Why we didn’t sell everything
When you start to follow and read other stories of people who set out to live on the road, you read how they sold everything. Stories of how they got rid of all their possessions.
That’s absolutely what we set out to do. It felt like it would be a cathartic exercise, especially for me who is a bit of a collector. We would save money on storing all our possessions, some that we might never want again. But we have chosen not to sell everything, and here’s why.
How long will our journey take?
We have no idea how long this ‘journey’ of ours will be. We don’t know what it’s going to look like. And we don’t have a plan. We have always said that we don’t know if it’ll be 6 months or 2 years, and if this adventure makes us want to come back to pick up our previous life, then that’s fine.
It’s this part that’s made us reconsider selling everything. Whilst there’s not a huge amount of value in the items we possess – beds, sofas, dining table, etc – it would cost us quite a bit to buy everything again if 6 months down the line we decide to return ‘home’. There’s also sentimental items and keepsakes, things I treasure and want to keep, that I couldn’t part with.

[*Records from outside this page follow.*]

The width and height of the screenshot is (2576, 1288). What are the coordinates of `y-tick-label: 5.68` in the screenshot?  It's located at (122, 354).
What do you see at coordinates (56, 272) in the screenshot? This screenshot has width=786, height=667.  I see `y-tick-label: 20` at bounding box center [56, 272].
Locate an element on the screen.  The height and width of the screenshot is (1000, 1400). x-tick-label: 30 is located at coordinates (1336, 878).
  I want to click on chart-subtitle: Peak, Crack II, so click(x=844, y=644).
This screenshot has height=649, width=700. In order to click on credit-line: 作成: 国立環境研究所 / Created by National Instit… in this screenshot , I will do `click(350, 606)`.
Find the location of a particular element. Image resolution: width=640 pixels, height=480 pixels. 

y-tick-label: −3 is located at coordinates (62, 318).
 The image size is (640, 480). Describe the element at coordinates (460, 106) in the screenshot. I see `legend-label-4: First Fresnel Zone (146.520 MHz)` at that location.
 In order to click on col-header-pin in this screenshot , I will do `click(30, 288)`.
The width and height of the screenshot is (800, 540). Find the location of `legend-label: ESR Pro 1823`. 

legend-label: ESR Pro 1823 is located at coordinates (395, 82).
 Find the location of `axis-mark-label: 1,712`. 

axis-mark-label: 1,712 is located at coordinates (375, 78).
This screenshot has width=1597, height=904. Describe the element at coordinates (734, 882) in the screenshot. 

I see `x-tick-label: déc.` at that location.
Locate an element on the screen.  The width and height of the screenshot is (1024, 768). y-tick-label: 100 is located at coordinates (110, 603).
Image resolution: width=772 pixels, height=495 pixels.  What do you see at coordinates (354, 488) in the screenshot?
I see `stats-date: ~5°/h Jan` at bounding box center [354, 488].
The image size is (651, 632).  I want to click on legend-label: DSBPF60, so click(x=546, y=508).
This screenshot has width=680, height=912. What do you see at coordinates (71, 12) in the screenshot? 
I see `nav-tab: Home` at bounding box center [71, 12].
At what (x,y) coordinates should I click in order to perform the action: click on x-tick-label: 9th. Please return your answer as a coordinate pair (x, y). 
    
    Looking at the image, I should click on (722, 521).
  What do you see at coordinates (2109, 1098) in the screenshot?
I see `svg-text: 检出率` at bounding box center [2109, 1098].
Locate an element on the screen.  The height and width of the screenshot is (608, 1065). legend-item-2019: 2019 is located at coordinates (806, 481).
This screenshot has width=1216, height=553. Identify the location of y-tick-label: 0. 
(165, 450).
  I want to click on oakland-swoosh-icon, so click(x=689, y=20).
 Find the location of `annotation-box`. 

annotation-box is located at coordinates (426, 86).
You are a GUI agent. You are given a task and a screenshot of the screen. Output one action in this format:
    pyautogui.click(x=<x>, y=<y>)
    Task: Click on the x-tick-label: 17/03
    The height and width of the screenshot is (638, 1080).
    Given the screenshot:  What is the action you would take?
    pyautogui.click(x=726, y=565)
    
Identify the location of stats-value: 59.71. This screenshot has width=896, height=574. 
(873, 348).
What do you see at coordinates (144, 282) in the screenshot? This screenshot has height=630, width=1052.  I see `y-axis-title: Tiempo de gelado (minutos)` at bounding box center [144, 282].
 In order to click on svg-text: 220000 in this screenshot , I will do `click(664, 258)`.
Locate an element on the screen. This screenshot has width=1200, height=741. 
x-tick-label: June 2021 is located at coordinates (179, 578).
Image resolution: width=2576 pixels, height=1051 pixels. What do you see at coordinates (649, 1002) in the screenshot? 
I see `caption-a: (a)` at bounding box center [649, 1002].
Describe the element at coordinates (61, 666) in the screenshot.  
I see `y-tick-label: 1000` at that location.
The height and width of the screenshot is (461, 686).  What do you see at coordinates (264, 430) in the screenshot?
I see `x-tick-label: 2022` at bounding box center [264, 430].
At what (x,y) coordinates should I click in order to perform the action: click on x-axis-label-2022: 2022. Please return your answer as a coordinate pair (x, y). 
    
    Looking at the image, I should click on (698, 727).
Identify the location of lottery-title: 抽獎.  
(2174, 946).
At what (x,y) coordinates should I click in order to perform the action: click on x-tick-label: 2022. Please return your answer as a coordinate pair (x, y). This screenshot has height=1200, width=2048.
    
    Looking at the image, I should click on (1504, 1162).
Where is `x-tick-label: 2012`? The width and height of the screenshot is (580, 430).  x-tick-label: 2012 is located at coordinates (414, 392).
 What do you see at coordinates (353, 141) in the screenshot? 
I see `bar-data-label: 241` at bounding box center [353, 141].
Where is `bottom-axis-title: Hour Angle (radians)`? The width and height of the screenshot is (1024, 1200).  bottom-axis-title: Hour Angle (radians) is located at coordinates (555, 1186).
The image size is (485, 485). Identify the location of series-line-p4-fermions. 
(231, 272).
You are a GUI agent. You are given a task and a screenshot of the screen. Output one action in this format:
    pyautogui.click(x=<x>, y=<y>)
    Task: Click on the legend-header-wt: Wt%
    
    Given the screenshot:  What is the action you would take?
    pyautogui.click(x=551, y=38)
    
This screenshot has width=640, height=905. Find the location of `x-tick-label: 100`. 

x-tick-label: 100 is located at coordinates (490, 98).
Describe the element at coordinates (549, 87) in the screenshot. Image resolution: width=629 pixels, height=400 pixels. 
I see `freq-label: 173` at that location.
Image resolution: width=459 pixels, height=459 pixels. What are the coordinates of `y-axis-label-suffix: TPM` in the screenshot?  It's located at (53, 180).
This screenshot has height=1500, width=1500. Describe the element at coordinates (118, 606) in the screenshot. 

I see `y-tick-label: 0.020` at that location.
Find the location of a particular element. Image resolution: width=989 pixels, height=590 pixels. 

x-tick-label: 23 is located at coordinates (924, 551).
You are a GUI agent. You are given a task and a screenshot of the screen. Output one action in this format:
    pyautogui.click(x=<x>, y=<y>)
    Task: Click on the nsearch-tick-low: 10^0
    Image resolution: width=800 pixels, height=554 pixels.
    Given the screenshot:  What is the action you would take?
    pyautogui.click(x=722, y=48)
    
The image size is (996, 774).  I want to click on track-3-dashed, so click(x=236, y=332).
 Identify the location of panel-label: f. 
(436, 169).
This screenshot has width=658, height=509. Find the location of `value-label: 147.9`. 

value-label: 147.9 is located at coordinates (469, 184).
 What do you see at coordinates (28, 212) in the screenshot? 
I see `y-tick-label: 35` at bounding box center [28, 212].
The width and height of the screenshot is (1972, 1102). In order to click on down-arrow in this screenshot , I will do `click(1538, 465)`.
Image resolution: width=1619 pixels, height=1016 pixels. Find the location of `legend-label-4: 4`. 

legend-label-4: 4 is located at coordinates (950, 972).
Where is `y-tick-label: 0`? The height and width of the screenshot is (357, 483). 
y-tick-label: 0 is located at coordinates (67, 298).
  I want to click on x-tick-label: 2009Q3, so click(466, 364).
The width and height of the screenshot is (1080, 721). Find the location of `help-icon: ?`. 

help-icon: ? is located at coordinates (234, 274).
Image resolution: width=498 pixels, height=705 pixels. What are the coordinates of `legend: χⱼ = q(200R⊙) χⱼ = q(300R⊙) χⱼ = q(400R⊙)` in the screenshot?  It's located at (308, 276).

What we’ll be doing with our ‘stuff’
How romantic does it sound to say “we sold everything and went on the road”? Undoubtedly I’d love to say we did this, that we truly freed ourselves from all this stuff we’ve collected. But it’s not for us, at least not right now. Perhaps if our time on the road takes us down a different path, we will return and sell anything we no longer want. I’m absolutely hoping living in a tiny home will change how much we feel we need to live with.
So for now, we are not selling everything. We will be getting some kind of storage to keep selected items in whilst we travel. What we have been doing for about a year now, is de-cluttering. It’s a process I find tricky and emotional, and I’m not ashamed to admit crying many times. Very slowly (as these things become when you have children and babies) we’ve been getting rid of stuff that doesn’t have a practical purpose, an important sentimental value, or we can see using in the future.